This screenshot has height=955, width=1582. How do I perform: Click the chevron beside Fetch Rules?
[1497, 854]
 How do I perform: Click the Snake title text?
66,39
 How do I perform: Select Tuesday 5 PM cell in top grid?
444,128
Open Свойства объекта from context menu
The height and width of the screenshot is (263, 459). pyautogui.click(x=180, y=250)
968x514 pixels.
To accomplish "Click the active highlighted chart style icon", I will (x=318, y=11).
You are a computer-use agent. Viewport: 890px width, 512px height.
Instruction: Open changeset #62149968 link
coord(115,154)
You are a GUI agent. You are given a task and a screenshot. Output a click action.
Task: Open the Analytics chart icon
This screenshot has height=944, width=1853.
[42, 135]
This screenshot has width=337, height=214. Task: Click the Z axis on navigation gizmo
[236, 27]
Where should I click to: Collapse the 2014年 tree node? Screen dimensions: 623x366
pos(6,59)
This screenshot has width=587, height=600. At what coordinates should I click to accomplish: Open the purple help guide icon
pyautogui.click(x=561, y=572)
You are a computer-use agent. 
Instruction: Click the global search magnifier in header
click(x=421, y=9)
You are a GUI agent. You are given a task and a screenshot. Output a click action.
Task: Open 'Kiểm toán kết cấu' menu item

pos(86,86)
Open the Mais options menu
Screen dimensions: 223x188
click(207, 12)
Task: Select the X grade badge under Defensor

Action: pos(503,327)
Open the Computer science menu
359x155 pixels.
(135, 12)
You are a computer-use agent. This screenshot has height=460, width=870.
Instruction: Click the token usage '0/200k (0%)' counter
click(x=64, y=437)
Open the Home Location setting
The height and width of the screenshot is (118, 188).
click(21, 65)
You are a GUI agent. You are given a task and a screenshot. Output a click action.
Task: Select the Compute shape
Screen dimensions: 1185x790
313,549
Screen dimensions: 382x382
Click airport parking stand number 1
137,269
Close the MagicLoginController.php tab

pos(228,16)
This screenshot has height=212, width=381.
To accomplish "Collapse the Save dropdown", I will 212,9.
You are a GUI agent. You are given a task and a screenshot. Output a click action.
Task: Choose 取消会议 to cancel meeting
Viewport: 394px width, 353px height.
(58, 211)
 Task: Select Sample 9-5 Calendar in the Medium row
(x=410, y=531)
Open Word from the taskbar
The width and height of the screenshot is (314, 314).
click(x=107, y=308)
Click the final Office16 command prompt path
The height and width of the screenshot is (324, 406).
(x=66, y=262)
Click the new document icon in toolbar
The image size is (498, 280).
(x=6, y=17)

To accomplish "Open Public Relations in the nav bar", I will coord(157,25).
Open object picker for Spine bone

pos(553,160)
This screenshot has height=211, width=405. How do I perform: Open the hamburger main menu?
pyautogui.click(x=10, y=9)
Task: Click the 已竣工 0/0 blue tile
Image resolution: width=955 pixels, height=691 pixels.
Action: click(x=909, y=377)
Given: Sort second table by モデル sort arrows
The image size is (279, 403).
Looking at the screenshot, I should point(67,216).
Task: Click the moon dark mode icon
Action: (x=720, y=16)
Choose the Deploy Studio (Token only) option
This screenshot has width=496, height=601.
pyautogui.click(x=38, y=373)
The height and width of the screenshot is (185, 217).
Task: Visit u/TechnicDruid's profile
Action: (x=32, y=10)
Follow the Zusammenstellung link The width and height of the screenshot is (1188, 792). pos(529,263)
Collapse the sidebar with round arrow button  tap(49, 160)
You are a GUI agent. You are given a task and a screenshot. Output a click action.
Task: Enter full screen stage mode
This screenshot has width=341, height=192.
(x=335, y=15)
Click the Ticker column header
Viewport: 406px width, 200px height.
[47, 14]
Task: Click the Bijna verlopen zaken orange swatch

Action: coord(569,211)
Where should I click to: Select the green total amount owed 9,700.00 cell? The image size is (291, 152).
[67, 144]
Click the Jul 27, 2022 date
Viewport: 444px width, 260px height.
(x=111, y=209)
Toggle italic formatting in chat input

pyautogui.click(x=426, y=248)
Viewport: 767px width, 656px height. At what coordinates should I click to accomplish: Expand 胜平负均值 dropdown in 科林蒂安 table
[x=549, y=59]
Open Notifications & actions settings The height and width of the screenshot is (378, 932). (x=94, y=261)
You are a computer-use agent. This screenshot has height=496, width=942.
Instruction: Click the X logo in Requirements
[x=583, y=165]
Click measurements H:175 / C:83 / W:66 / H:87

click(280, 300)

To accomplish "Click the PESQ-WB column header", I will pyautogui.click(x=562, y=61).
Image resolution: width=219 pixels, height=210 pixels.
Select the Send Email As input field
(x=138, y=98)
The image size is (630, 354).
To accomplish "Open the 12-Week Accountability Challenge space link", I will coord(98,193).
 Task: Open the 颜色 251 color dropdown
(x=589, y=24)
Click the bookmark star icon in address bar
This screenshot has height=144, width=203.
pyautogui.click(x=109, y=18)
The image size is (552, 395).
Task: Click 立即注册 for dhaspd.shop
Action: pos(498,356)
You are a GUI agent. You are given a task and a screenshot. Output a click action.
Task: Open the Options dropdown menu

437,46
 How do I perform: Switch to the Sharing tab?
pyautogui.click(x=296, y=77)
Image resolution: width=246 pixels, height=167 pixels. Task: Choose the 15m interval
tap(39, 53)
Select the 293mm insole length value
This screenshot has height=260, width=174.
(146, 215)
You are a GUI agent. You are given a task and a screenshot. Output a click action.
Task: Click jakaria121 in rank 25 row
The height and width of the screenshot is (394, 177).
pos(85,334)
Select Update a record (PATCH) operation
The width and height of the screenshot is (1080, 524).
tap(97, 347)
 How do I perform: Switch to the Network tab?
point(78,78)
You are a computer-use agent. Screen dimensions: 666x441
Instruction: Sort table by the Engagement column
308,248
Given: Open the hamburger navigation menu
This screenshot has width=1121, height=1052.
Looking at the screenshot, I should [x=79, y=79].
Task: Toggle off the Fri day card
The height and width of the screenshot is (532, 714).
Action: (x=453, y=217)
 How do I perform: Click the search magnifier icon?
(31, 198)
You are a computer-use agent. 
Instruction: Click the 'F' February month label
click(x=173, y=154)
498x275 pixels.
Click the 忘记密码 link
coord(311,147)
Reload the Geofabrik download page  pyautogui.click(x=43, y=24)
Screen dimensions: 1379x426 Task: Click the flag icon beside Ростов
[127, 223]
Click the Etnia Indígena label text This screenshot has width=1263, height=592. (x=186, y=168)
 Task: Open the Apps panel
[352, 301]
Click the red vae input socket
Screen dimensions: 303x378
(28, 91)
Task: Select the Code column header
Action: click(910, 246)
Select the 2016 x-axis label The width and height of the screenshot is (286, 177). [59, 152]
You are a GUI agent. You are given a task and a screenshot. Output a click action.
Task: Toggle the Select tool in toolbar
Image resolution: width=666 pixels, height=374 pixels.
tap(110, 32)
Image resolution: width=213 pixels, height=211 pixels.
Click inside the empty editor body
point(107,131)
◇ ◇ ◇ ◇
* Task: Each entry above must be set down again without alteration.

* Solution:
This screenshot has height=955, width=1582. How do I perform: Click the chevron beside Fetch Rules?
[1497, 854]
 How do I perform: Click the Snake title text?
66,39
 How do I perform: Select Tuesday 5 PM cell in top grid?
444,128
Open Свойства объекта from context menu
The height and width of the screenshot is (263, 459). pyautogui.click(x=180, y=250)
968x514 pixels.
To accomplish "Click the active highlighted chart style icon", I will (x=318, y=11).
You are a computer-use agent. Viewport: 890px width, 512px height.
Instruction: Open changeset #62149968 link
coord(115,154)
You are a GUI agent. You are given a task and a screenshot. Output a click action.
Task: Open the Analytics chart icon
This screenshot has height=944, width=1853.
[42, 135]
This screenshot has width=337, height=214. Task: Click the Z axis on navigation gizmo
[236, 27]
Where should I click to: Collapse the 2014年 tree node? Screen dimensions: 623x366
pos(6,59)
This screenshot has width=587, height=600. At what coordinates should I click to accomplish: Open the purple help guide icon
pyautogui.click(x=561, y=572)
You are a computer-use agent. 
Instruction: Click the global search magnifier in header
click(x=421, y=9)
You are a GUI agent. You are given a task and a screenshot. Output a click action.
Task: Open 'Kiểm toán kết cấu' menu item

pos(86,86)
Open the Mais options menu
Screen dimensions: 223x188
click(207, 12)
Task: Select the X grade badge under Defensor

Action: pos(503,327)
Open the Computer science menu
359x155 pixels.
(135, 12)
You are a computer-use agent. This screenshot has height=460, width=870.
Instruction: Click the token usage '0/200k (0%)' counter
click(x=64, y=437)
Open the Home Location setting
The height and width of the screenshot is (118, 188).
click(21, 65)
You are a GUI agent. You are given a task and a screenshot. Output a click action.
Task: Select the Compute shape
Screen dimensions: 1185x790
313,549
Screen dimensions: 382x382
Click airport parking stand number 1
137,269
Close the MagicLoginController.php tab

pos(228,16)
This screenshot has height=212, width=381.
To accomplish "Collapse the Save dropdown", I will 212,9.
You are a GUI agent. You are given a task and a screenshot. Output a click action.
Task: Choose 取消会议 to cancel meeting
Viewport: 394px width, 353px height.
(58, 211)
 Task: Select Sample 9-5 Calendar in the Medium row
(x=410, y=531)
Open Word from the taskbar
The width and height of the screenshot is (314, 314).
click(x=107, y=308)
Click the final Office16 command prompt path
The height and width of the screenshot is (324, 406).
(x=66, y=262)
Click the new document icon in toolbar
The image size is (498, 280).
(x=6, y=17)

To accomplish "Open Public Relations in the nav bar", I will coord(157,25).
Open object picker for Spine bone

pos(553,160)
This screenshot has height=211, width=405. How do I perform: Open the hamburger main menu?
pyautogui.click(x=10, y=9)
Task: Click the 已竣工 0/0 blue tile
Image resolution: width=955 pixels, height=691 pixels.
Action: click(x=909, y=377)
Given: Sort second table by モデル sort arrows
The image size is (279, 403).
Looking at the screenshot, I should point(67,216).
Task: Click the moon dark mode icon
Action: (x=720, y=16)
Choose the Deploy Studio (Token only) option
This screenshot has width=496, height=601.
pyautogui.click(x=38, y=373)
The height and width of the screenshot is (185, 217).
Task: Visit u/TechnicDruid's profile
Action: (x=32, y=10)
Follow the Zusammenstellung link The width and height of the screenshot is (1188, 792). pos(529,263)
Collapse the sidebar with round arrow button  tap(49, 160)
You are a GUI agent. You are given a task and a screenshot. Output a click action.
Task: Enter full screen stage mode
This screenshot has width=341, height=192.
(x=335, y=15)
Click the Ticker column header
Viewport: 406px width, 200px height.
[47, 14]
Task: Click the Bijna verlopen zaken orange swatch

Action: coord(569,211)
Where should I click to: Select the green total amount owed 9,700.00 cell? The image size is (291, 152).
[67, 144]
Click the Jul 27, 2022 date
Viewport: 444px width, 260px height.
(x=111, y=209)
Toggle italic formatting in chat input

pyautogui.click(x=426, y=248)
Viewport: 767px width, 656px height. At what coordinates should I click to accomplish: Expand 胜平负均值 dropdown in 科林蒂安 table
[x=549, y=59]
Open Notifications & actions settings The height and width of the screenshot is (378, 932). (x=94, y=261)
You are a computer-use agent. This screenshot has height=496, width=942.
Instruction: Click the X logo in Requirements
[x=583, y=165]
Click measurements H:175 / C:83 / W:66 / H:87

click(280, 300)

To accomplish "Click the PESQ-WB column header", I will pyautogui.click(x=562, y=61).
Image resolution: width=219 pixels, height=210 pixels.
Select the Send Email As input field
(x=138, y=98)
The image size is (630, 354).
To accomplish "Open the 12-Week Accountability Challenge space link", I will coord(98,193).
 Task: Open the 颜色 251 color dropdown
(x=589, y=24)
Click the bookmark star icon in address bar
This screenshot has height=144, width=203.
pyautogui.click(x=109, y=18)
The image size is (552, 395).
Task: Click 立即注册 for dhaspd.shop
Action: pos(498,356)
You are a GUI agent. You are given a task and a screenshot. Output a click action.
Task: Open the Options dropdown menu

437,46
 How do I perform: Switch to the Sharing tab?
pyautogui.click(x=296, y=77)
Image resolution: width=246 pixels, height=167 pixels. Task: Choose the 15m interval
tap(39, 53)
Select the 293mm insole length value
This screenshot has height=260, width=174.
(146, 215)
You are a GUI agent. You are given a task and a screenshot. Output a click action.
Task: Click jakaria121 in rank 25 row
The height and width of the screenshot is (394, 177).
pos(85,334)
Select Update a record (PATCH) operation
The width and height of the screenshot is (1080, 524).
tap(97, 347)
 How do I perform: Switch to the Network tab?
point(78,78)
You are a computer-use agent. Screen dimensions: 666x441
Instruction: Sort table by the Engagement column
308,248
Given: Open the hamburger navigation menu
This screenshot has width=1121, height=1052.
Looking at the screenshot, I should [x=79, y=79].
Task: Toggle off the Fri day card
The height and width of the screenshot is (532, 714).
Action: (x=453, y=217)
 How do I perform: Click the search magnifier icon?
(31, 198)
You are a computer-use agent. 
Instruction: Click the 'F' February month label
click(x=173, y=154)
498x275 pixels.
Click the 忘记密码 link
coord(311,147)
Reload the Geofabrik download page  pyautogui.click(x=43, y=24)
Screen dimensions: 1379x426 Task: Click the flag icon beside Ростов
[127, 223]
Click the Etnia Indígena label text This screenshot has width=1263, height=592. (x=186, y=168)
 Task: Open the Apps panel
[352, 301]
Click the red vae input socket
Screen dimensions: 303x378
(28, 91)
Task: Select the Code column header
Action: click(910, 246)
Select the 2016 x-axis label The width and height of the screenshot is (286, 177). [59, 152]
You are a GUI agent. You are given a task and a screenshot. Output a click action.
Task: Toggle the Select tool in toolbar
Image resolution: width=666 pixels, height=374 pixels.
tap(110, 32)
Image resolution: width=213 pixels, height=211 pixels.
Click inside the empty editor body
point(107,131)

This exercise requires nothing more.